ASSIGNMENT: Copy the lines exactly. Begin at the first line of the data and stop after the line with "The width and height of the screenshot is (956, 679).".

(Collected data entries)
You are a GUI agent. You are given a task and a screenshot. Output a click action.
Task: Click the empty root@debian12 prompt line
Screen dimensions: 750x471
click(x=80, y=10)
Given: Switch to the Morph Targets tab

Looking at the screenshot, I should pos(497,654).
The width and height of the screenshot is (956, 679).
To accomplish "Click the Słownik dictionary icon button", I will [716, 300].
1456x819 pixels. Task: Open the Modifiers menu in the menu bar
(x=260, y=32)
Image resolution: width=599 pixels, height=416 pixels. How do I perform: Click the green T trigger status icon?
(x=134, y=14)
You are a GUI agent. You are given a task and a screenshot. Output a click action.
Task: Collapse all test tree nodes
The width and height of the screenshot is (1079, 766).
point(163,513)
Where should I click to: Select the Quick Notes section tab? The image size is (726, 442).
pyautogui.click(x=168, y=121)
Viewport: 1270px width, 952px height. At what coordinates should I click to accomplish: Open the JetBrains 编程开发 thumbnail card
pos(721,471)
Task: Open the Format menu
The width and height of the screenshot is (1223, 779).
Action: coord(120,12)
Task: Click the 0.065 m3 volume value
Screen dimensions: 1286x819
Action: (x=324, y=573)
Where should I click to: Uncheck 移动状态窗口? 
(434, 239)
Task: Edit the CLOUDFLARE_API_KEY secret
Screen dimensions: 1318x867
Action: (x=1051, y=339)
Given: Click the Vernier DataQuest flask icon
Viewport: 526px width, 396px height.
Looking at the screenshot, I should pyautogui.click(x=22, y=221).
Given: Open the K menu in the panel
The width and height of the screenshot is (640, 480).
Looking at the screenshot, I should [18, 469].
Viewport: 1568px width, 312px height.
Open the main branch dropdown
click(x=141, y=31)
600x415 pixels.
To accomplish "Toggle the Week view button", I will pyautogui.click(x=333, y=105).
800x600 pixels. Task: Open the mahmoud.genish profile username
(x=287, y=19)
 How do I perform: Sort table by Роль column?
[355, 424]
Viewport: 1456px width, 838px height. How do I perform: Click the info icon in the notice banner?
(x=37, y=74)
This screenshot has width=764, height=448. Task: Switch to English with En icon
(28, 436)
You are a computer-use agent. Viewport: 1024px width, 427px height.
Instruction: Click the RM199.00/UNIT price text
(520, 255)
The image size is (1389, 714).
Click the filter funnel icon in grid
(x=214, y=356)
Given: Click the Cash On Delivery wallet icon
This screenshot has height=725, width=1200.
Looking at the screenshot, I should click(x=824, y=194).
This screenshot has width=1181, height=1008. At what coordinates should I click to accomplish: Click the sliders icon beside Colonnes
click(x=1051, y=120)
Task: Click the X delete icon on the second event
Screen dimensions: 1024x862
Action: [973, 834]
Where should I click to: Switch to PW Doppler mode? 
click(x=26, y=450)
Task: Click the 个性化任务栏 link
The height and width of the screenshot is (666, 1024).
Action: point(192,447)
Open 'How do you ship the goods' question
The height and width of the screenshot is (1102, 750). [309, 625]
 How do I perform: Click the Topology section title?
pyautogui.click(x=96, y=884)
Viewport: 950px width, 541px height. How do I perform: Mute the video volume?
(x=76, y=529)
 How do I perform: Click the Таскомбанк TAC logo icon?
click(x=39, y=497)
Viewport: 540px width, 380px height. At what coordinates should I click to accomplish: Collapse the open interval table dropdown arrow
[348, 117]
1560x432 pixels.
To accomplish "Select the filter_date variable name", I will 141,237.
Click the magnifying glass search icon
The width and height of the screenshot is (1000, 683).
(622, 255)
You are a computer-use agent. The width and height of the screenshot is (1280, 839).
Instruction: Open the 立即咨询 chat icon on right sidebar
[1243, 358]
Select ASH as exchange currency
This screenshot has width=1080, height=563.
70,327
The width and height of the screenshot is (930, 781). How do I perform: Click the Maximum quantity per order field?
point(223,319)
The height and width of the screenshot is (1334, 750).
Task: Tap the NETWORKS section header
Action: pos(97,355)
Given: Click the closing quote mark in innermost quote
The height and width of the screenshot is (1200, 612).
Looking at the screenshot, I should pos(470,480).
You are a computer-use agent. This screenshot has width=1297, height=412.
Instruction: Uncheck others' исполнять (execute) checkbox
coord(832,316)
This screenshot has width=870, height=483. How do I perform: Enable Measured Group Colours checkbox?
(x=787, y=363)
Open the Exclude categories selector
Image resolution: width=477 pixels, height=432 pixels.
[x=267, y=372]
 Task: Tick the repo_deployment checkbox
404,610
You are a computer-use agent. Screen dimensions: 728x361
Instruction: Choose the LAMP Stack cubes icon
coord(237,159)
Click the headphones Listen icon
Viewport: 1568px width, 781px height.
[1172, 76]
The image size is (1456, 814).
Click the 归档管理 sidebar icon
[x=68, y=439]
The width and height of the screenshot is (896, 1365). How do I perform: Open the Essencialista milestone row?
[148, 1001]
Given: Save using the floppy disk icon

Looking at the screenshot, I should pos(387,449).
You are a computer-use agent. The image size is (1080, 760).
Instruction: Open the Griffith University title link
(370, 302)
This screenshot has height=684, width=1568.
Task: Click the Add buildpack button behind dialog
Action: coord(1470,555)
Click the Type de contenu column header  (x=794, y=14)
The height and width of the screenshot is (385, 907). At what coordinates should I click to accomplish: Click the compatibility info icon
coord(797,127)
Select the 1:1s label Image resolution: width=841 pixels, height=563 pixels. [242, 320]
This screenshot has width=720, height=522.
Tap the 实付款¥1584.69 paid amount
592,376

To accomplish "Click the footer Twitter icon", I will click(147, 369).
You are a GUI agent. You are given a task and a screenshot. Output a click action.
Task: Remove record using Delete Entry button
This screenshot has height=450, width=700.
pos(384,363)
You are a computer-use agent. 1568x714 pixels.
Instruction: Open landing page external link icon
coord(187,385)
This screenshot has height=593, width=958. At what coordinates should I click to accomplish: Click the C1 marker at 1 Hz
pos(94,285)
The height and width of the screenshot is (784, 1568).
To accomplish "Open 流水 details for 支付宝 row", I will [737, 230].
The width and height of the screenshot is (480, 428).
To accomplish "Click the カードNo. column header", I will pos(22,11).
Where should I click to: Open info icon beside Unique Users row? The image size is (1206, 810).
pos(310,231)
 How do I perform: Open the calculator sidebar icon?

OUTPUT FOR THIS EXERCISE:
You are a GUI agent. You are given a task and a screenshot. Output a click action.
Task: Click the empty root@debian12 prompt line
Screen dimensions: 750x471
click(x=80, y=10)
Given: Switch to the Morph Targets tab

Looking at the screenshot, I should pos(497,654).
The width and height of the screenshot is (956, 679).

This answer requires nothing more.